Casting Runes On The Floor Of
The New York Stock Exchange
By Case Wagenvoord
30 September, 2009
Countercurrents.org
Economic is not a science; it is augury, the casting of runes in a vain attempt to bring predictability to the nonlinear chaos that is our human lot. And as John Michael Greer points out, economists have an abysmal track record.
This is because economists believe that the past never happened, that it’s a dream lost in the mists of time and has no relevance to the present. Their vision is a pinprick of light that sees only a fleeting “now” they mistakenly believe can be captured and held in place by complex mathematical models.
Greer quotes John Kenneth Galbraith who said that, “[I]n the financial world, the term ‘innovation’ usually refers to the rediscovery of the same limited set of bad ideas that always, without exception, lead to economic disaster.”
This is especially true of bubbles, be they housing bubbles, dot.com bubbles, South Seas bubbles or tulip bubbles. Every time a new bubble surfaces, economists put on their priestly robes and mumble that four-word incantation that is the precursor to disaster, “It’s different this time,”
It never is.
However, as Greer points out, bubbles are golden eggs for economists. As asset prices soar towards the galaxy, economists are the seers assuring us that the current bubble is constructed of high-carbon steel and will never, ever burst. And the first thing a people with no sense of history do after the bubble has popped is to forget that it popped so they are primed and ready for the next one.
Economics is a branch of the social sciences, surely history’s greatest oxymoron. They filled the vacuum left by the collapse of religion and are just as invalid.
Heisenberg’s Principle of Indeterminacy is a product of quantum physics, but it certainly describes the fatal flaw in the social sciences. The principle states, “Absolutely precise measurements are impossible, due to interference to the measured quantity which is inevitably introduced by the measuring instrument.”
In other words, as soon as an economist opens his mouth, the phenomenon being described is changed by his statement. But that doesn’t stop economists from constructing their mathematical models and hawking them as valid predictors of future activity. As Greer points out:
“Economics is particularly vulnerable to this sort of malign feedback because its raw material—human beings making economic decisions—is so complex that the only way to control all the variables is to impose conditions so arbitrary and rigid that the results have only the most distant relation to the real world.”
He cites the example Long Term Capital Management (LTCM). Two noble laureate economists constructed mathematic models that one claimed they “were so good that they could not lose money in the lifetime of the universe.” Unfortunately, the model failed to factor in history, i.e. countries sometimes default on their debts. Russia did, and LTCM tanked.
The reason we need high priests is that we simply don’t know what the fuck is happening. It’s all so confusing. This is especially true for our financial managers who are like little boys who love building intricate structure out of blocks just so they can watch them tumble to the ground.
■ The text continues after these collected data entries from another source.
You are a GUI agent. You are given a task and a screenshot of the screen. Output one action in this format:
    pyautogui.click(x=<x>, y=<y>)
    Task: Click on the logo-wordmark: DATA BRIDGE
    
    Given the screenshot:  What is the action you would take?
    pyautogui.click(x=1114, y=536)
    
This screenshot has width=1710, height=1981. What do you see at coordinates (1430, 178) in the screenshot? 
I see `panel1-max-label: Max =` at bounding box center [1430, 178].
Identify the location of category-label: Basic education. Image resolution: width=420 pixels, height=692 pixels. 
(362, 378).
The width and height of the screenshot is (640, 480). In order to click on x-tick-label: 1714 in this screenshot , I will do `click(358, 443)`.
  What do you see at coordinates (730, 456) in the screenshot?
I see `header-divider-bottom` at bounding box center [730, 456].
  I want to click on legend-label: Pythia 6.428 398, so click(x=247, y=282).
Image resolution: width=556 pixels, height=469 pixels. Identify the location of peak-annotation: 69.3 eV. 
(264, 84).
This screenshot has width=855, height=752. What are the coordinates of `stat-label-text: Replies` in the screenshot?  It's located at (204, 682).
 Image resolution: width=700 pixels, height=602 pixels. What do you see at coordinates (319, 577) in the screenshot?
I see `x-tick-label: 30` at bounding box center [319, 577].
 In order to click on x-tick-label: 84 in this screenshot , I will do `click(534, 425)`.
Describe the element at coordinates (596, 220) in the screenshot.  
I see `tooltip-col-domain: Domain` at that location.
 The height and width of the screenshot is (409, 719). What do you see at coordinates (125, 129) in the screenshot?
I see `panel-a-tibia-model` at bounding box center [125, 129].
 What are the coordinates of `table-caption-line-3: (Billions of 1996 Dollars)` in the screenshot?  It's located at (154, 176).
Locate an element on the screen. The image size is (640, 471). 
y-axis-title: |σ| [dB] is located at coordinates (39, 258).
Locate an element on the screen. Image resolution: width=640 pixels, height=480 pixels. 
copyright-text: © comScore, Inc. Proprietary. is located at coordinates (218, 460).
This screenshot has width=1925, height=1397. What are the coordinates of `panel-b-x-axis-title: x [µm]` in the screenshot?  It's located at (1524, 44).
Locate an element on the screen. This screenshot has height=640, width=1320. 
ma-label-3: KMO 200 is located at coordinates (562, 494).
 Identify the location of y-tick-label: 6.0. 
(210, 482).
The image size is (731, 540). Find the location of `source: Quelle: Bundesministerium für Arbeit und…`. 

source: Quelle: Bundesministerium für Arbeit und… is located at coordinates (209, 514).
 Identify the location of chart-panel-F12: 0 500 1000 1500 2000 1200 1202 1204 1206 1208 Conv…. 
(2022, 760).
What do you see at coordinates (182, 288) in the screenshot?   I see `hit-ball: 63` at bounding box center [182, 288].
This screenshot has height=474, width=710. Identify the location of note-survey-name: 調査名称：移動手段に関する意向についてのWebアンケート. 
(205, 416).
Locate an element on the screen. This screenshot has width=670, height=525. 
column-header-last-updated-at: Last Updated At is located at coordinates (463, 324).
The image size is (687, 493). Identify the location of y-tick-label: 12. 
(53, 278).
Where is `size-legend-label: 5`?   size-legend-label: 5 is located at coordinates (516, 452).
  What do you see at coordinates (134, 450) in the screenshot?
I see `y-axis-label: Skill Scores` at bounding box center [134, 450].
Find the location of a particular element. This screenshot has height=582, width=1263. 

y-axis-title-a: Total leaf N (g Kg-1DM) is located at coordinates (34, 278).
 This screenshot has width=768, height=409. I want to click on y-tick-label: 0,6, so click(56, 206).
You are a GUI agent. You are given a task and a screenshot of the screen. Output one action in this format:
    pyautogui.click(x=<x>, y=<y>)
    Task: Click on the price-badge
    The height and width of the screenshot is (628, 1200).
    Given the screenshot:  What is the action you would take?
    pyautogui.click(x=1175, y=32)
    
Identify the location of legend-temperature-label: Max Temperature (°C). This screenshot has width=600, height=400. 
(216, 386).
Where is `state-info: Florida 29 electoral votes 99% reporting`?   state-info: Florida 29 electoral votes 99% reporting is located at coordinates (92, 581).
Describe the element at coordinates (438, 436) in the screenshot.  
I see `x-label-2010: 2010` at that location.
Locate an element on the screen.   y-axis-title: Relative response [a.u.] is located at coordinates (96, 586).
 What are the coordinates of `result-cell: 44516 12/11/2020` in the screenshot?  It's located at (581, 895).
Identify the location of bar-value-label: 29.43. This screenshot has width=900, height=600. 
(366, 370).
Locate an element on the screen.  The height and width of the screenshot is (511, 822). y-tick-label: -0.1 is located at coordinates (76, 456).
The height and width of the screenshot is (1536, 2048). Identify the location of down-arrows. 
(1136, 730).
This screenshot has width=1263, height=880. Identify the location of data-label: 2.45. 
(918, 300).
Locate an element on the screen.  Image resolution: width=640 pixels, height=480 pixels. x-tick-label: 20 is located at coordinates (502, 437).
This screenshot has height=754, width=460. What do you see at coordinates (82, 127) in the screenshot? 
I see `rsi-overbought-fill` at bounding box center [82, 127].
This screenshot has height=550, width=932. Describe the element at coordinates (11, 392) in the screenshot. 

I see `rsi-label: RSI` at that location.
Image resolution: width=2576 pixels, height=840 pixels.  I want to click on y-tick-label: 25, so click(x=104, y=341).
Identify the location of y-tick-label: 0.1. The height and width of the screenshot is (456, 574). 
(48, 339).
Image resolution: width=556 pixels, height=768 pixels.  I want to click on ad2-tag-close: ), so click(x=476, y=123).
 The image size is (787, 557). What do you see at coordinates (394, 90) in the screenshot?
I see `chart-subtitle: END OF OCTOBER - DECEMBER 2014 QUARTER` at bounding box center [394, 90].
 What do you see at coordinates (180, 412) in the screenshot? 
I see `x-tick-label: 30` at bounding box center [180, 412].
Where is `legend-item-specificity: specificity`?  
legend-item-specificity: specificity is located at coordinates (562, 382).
The high priest of economics is a godsend to them. The economists unroll their complex formulae and our fund managers, whose concept of history is Sunday’s Giants game, are reassured that the current bubble is forever.
The story is told of the man who, when he walked into work every morning would be hit alongside the head with a two-by-four wielding by his boss. It was the same thing every morning, Monday through Friday. Then, one day, the boss wasn’t there, so the man waited for him to appear.
The employee must have worked for an investment bank.